The problem: Your reply should consist solely of the number of lines in the data that contain "Properties".

Saved data entries
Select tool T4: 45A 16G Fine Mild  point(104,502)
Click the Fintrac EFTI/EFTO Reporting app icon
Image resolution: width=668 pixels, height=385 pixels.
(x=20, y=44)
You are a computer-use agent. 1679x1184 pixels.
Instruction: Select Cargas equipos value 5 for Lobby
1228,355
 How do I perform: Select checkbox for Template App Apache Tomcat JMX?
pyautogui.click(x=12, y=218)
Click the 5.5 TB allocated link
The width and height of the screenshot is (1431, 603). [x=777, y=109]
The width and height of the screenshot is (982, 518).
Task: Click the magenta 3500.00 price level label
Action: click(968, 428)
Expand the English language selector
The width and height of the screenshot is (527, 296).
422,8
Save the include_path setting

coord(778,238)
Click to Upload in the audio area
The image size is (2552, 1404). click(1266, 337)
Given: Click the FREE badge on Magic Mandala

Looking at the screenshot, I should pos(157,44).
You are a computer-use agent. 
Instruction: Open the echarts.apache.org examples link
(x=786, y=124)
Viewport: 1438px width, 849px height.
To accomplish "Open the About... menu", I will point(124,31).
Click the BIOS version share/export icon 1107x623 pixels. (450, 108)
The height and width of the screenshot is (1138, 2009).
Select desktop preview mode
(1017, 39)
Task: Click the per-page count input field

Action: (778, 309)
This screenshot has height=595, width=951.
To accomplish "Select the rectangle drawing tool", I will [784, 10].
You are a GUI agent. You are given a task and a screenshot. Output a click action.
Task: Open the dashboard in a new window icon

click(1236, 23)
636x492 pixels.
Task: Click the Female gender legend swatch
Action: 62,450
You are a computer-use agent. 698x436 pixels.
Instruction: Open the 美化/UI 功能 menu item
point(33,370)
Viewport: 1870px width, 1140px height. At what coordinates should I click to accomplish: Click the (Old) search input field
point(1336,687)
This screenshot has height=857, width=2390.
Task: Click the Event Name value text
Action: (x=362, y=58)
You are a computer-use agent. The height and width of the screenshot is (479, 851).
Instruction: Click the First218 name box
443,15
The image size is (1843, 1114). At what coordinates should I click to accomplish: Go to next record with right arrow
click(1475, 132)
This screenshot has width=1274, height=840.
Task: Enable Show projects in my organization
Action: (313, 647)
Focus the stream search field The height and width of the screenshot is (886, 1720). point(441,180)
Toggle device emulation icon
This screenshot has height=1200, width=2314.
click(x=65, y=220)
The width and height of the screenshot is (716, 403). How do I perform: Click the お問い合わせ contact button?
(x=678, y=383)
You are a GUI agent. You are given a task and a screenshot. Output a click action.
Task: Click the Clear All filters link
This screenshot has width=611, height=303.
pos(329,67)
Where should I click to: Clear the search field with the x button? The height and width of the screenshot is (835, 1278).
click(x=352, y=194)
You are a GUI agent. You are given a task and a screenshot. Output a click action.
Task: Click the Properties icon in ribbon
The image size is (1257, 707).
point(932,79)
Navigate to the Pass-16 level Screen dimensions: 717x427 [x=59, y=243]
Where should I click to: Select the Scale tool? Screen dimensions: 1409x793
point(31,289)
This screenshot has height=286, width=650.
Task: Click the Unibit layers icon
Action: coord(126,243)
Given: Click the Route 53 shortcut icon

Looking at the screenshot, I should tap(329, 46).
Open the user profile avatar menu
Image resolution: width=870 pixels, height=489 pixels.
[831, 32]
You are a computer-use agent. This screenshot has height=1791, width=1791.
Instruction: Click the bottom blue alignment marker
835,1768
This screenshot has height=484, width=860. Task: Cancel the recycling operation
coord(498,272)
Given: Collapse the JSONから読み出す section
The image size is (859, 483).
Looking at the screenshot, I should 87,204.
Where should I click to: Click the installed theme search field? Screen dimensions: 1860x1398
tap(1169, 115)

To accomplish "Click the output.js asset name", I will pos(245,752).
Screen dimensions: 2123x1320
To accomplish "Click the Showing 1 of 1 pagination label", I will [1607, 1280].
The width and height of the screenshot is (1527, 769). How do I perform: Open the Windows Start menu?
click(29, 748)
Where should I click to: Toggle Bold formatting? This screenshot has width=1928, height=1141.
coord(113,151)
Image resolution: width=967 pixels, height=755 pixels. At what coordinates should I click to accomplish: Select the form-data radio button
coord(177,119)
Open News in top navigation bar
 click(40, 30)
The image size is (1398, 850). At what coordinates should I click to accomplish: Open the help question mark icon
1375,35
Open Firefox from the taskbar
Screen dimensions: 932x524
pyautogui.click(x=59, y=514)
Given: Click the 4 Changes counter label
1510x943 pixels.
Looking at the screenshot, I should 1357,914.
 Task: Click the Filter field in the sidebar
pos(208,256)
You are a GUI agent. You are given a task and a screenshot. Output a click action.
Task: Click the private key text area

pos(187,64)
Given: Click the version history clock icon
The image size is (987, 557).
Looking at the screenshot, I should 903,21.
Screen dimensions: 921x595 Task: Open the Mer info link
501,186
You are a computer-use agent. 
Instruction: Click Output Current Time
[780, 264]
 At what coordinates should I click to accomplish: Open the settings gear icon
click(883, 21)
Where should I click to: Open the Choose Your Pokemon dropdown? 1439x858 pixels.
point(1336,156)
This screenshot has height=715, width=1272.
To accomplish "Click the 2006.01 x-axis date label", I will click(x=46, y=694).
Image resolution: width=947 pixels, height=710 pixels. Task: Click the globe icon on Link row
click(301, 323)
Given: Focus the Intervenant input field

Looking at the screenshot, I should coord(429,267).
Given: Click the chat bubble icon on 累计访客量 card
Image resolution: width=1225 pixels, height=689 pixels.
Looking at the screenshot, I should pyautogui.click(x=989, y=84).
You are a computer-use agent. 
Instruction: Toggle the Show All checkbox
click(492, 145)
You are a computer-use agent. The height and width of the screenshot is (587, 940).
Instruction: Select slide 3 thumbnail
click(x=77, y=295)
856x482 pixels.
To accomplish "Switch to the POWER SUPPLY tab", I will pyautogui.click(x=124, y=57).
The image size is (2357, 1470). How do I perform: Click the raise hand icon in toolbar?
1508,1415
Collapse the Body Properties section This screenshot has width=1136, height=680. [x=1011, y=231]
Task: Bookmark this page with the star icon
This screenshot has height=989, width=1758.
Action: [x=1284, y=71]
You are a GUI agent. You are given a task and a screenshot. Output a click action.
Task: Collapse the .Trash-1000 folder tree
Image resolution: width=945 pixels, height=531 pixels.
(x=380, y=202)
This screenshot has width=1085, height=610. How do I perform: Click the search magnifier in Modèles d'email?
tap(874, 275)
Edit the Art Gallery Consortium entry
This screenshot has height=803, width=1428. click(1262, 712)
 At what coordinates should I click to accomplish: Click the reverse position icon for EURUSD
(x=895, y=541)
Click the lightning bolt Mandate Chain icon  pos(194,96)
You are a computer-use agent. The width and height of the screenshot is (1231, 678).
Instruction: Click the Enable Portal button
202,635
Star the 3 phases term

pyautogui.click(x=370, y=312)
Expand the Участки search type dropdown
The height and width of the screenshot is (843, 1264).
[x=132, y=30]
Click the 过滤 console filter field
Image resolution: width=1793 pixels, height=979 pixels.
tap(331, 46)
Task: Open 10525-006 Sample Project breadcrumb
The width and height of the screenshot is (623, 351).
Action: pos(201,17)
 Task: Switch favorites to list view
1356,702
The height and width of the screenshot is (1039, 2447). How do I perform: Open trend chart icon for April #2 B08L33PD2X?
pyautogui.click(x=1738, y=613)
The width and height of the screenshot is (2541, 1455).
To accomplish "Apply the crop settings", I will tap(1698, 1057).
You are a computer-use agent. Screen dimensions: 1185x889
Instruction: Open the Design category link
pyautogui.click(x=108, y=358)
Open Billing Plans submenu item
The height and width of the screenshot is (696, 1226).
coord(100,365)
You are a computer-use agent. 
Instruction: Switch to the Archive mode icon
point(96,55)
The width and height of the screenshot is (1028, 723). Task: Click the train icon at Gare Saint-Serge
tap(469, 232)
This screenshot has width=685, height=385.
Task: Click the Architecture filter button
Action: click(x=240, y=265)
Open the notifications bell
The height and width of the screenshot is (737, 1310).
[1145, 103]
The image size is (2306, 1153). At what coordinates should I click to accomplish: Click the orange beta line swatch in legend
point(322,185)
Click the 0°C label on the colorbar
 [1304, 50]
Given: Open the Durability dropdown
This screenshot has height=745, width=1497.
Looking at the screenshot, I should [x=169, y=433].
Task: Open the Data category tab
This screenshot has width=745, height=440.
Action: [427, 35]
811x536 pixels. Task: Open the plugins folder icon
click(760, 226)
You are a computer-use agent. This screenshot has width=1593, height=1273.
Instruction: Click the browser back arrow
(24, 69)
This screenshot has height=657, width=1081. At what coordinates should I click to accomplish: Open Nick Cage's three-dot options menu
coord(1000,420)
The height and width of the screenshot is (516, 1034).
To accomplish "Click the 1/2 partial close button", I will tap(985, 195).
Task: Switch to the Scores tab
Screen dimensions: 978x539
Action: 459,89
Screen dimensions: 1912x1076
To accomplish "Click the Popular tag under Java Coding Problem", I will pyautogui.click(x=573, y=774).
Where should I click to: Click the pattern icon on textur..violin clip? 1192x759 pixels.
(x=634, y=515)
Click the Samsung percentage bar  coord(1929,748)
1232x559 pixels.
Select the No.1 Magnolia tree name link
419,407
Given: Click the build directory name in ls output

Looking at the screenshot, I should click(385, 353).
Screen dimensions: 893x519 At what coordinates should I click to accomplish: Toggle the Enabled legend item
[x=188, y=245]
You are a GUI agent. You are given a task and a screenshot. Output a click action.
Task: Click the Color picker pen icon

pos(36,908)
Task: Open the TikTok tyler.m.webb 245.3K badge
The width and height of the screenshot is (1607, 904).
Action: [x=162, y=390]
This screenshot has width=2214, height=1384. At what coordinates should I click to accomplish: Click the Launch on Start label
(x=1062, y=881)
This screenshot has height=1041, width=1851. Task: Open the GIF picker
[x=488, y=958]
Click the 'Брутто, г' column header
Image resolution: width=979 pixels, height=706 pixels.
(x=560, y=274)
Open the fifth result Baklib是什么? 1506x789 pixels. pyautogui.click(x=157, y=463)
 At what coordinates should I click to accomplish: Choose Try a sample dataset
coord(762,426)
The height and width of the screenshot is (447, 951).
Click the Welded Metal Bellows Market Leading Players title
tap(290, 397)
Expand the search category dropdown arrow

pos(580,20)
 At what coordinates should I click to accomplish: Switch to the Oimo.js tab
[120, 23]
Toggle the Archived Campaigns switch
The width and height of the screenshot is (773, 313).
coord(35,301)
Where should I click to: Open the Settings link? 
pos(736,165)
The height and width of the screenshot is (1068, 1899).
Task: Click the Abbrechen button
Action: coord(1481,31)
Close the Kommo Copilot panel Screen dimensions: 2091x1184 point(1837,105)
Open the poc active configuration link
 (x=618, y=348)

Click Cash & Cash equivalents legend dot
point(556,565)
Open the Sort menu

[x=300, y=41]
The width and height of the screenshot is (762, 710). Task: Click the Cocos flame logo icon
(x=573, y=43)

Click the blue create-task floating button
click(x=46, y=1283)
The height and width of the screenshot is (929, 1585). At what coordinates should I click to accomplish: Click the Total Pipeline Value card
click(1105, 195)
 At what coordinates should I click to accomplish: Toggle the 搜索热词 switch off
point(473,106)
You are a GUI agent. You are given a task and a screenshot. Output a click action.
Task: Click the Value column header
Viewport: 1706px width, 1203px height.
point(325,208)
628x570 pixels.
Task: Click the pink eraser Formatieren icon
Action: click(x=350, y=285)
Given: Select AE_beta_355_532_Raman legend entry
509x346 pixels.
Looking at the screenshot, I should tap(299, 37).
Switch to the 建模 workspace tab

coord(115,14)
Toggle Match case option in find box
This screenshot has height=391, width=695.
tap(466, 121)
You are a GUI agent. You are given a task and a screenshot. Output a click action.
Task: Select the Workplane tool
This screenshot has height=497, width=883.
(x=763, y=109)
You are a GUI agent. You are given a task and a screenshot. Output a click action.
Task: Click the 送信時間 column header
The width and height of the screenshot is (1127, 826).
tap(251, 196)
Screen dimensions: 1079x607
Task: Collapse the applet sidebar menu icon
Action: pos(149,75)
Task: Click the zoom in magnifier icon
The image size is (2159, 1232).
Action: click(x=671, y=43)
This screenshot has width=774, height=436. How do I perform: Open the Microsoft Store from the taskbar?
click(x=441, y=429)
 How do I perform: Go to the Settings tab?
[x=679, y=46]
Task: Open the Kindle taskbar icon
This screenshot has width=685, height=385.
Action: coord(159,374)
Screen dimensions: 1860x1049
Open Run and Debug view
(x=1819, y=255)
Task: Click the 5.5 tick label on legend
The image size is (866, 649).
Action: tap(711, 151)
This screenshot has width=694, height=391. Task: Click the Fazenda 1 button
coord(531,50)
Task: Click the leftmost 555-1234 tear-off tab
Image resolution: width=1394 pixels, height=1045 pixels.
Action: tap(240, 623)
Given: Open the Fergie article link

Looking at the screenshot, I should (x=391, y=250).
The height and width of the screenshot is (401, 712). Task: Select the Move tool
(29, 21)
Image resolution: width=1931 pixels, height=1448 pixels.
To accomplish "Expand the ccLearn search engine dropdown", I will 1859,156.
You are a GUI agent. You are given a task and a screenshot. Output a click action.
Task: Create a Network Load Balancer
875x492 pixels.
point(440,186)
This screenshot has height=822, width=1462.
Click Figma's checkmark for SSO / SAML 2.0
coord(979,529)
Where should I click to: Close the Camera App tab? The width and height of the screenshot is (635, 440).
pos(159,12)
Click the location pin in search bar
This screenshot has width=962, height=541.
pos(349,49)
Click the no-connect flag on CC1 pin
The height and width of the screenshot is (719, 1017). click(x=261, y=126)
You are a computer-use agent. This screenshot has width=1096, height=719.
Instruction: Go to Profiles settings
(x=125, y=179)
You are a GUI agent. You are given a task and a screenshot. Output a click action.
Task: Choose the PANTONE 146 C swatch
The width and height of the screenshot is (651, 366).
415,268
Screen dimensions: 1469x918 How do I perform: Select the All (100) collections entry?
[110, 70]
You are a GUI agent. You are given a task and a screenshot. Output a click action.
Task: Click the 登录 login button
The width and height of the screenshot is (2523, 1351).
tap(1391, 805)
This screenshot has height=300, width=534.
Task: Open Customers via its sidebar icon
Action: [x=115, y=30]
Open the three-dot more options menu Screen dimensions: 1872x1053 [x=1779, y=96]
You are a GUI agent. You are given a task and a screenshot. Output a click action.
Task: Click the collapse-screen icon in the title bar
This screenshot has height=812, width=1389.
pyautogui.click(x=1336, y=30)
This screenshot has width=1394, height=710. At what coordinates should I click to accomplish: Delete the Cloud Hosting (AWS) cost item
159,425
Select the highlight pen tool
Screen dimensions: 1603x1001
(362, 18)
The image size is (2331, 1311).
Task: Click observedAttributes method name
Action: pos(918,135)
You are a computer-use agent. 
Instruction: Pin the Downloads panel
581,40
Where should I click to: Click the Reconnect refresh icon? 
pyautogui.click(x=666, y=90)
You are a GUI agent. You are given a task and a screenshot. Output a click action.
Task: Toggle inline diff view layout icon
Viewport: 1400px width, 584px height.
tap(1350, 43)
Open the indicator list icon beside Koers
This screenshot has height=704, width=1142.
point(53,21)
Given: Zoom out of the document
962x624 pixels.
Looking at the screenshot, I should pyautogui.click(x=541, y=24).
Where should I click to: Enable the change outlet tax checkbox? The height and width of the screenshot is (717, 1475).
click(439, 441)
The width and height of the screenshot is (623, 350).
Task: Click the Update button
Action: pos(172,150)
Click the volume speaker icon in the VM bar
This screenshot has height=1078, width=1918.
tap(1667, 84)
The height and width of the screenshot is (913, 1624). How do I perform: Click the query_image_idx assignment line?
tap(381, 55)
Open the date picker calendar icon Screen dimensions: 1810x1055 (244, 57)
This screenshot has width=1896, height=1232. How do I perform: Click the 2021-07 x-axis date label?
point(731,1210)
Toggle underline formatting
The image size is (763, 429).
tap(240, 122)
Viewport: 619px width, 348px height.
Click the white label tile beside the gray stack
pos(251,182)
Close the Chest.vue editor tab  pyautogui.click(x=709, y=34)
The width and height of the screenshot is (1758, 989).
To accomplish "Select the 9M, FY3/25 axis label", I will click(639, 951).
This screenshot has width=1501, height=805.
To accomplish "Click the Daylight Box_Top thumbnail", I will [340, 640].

Response to the task: 2